(PASSAGE SHOWN Opens)

Is the Cambridge Diet Dangerous?



The Cambridge Diet is an extremely low calorie diet that has been fairly popular in both the United Kingdom (where it originated) as well as in the United States. Since 1984 this diet has gained many followers in both countries, but there were also many questions about whether or not this diet was safe.

This argument has continued, and for the most part the Cambridge Diet does not have a large following in the United States any more. This weight loss plan is still used as a popular option for the morbidly obese in the United Kingdom, however.

One of the main red flag issues that come up when talking about the Cambridge Diet is that this eating plan is a very low calorie diet, meaning the first step or “tier” has a person ingesting an incredibly low number of calories. In fact, the first tier has less than 500 calories a day which is under half of the necessary daily minimum.

These 500 calories all come from Cambridge Diet supplements, which are designed to be very high in vitamins, roughage, and the bare minimum of everything needed to get through a day. But even if this is true, it’s such a sharp drop in calories that it is hard to believe that this diet could be healthy for very long.
In the UK this diet is still popular for very overweight individuals with a Body Mass Index (BMI) of 25 or higher.

Even then, the Cambridge Diet is only undertaken with weekly supervision, and as soon as it’s feasible the dieter moves to another tier that allows for more calories and eventually leads to a more balanced diet and eating plan, although some critics say even those tiers are often too few calories to be completely healthy.

It is hard to argue with the extremely low calorie count being a health concern. For the morbidly obese, this could be a good way to lose some weight fast when it’s important to get into better shape just to exercise or diet normally, but for people looking just for 10-20 pounds, dieters should definitely look for something better.

While the Cambridge Diet is still in use in the United Kingdom, unless this diet comes with medical attention or a dieting coach, there might be better choices for the majority of dieters out there looking to lose a few extra pounds.

(PASSAGE SHOWN Closes)
(RECORDS SUPPLIED Opens)

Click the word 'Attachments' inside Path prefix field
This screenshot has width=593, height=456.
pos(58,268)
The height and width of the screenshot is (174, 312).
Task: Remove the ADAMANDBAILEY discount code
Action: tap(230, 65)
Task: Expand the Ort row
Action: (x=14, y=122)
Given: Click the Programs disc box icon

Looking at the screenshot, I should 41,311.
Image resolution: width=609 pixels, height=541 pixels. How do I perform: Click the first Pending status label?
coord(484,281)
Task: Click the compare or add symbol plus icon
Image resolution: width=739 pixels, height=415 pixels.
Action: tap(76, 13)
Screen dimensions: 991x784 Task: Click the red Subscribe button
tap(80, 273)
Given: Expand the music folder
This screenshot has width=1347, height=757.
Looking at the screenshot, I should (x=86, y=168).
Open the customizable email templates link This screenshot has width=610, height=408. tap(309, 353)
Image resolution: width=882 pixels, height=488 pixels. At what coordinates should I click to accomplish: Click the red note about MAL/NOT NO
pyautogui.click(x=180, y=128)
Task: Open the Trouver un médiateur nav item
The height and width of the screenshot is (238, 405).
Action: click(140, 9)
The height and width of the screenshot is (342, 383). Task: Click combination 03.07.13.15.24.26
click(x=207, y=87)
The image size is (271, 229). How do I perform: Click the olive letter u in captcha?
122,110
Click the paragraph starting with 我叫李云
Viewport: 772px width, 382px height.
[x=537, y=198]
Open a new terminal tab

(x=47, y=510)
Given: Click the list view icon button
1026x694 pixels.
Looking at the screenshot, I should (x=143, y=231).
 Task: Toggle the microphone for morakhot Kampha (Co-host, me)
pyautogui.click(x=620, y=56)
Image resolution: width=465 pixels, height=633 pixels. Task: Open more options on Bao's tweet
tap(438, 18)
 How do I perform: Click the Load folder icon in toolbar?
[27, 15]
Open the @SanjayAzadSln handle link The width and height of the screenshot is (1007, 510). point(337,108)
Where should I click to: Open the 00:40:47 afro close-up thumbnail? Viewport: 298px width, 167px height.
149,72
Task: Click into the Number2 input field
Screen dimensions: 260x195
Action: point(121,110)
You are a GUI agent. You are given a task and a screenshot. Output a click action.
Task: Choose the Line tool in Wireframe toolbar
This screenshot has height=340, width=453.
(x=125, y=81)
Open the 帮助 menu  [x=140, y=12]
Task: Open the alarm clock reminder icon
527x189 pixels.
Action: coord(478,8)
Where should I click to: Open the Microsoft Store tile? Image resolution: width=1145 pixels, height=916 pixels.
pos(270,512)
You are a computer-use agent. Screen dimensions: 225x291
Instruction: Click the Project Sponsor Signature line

(RECORDS SUPPLIED Closes)

WORK ORDER 1
From the Cambridge Diet article, extract the passage between "While the Cambridge" and "few extra pounds.", inclusive.
WORK ORDER 2
Answer these questions using the Cambridge Diet article:
(a) Since what year has the diet gained many followers?
(b) How many calories a day does the first tier allow?
(c) How often is the diet supervised?

SOLUTION 1
While the Cambridge Diet is still in use in the United Kingdom, unless this diet comes with medical attention or a dieting coach, there might be better choices for the majority of dieters out there looking to lose a few extra pounds.

SOLUTION 2
(a) 1984
(b) Less than 500
(c) Weekly